Local governments are engaging in sustainability in a tentative fashion [
12], however, intergovernmental cooperation is allowing them to play an increasingly important role [
20]. With the assistance of state resources, cities can commit to addressing energy efficiency and sustainability in a manner that benefits the overall local community. This advances the importance of understanding how sustainability can be promoted at multiple levels of government [
6,
20]. Future research should expand this point and examine the influences of state resources on collaborative local government endeavors. From here we can look to expand the literature by assessing the empirical and theoretical linkages between multilevel governance support structures and the self-organization of fragmented local units in pursuit of sustainability outcomes. The current analysis shed some light on this issue by highlighting the connection between state interventions and sustainability within local operations. However, it merely scratched the surface of the importance of the intergovernmental connection between cities and states for sustainability.
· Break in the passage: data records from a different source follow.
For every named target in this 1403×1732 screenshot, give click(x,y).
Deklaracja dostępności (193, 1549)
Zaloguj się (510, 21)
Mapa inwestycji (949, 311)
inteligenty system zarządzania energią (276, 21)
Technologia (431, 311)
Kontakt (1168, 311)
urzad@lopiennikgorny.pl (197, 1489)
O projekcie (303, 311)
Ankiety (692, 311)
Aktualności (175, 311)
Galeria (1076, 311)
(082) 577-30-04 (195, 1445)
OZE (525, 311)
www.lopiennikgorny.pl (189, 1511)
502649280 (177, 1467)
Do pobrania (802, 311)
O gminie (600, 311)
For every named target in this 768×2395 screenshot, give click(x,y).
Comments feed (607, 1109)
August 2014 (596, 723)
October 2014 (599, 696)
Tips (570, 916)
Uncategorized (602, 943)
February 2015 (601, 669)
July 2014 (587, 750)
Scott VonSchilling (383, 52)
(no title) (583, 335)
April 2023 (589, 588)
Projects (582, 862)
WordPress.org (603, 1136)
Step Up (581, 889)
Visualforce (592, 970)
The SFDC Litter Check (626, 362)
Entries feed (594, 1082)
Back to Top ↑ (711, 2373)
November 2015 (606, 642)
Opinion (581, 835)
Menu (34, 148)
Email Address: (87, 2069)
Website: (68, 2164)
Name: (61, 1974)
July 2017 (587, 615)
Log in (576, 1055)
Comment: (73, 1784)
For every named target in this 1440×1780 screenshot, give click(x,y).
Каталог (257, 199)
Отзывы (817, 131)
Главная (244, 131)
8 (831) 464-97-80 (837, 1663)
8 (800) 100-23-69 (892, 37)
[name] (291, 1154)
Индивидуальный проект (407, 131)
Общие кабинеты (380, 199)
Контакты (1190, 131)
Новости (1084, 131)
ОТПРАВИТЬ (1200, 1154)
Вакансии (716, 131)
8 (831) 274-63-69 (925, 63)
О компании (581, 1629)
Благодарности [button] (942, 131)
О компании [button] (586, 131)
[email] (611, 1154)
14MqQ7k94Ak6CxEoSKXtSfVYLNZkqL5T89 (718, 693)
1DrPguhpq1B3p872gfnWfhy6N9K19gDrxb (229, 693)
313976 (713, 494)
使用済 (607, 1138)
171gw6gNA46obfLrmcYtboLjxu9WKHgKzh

Future work should also include an examination of the effects of economic policy on municipal sustainability choices. Prior research suggests that the economic environment matters [
56]. Therefore, scholarship is beginning to take a keen interest in the relationship between energy consumption and economic growth. As Alkhars et al. [
57] point out, interests in the connection between local sustainability endeavors and economic growth are burgeoning within the sustainability literature. Therefore, it is vital to assess how economic policies influence municipal sustainability actions. It is important for future analyses to consider this question from the perspective of multilevel governance as state policies can have a major influence on local economic endeavors [
36]. The current analysis leaves room for future work to explore local government energy sustainability, while also considering the importance of state and local policies for economic growth. An in-depth integration of state and local relations with a special emphasis on economic impacts can bring a more robust understanding of the issues surrounding local governments as they look to advance sustainable energy endeavors.
Finally, our use of ICMA survey data lends to possible biases regarding institutional arrangements and city populations sizes. Most responses for this analysis came from larger jurisdictions with the council-manager form of government. Additionally, this study’s data were drawn from municipalities that self-reported their own sustainability initiatives. Municipal sustainability actions are taken in tentative and uneven approaches [
12]. Therefore, we must use caution when drawing conclusions, as cities generally have low levels of policy adoption for sustainability endeavors [
3]. Nevertheless, the lack of sustainability research that studies the latent traits behind local policy adoption within a multilevel governance context adds to this study’s contribution. Our evidence underscores the importance of state-level policy actions in municipal LBE endeavors. A framework based upon a stable system of state and local government exchanges can mitigate the transaction costs of “contested federalism” as cities look to lead by example and advance sustainability outcomes within their daily government operations.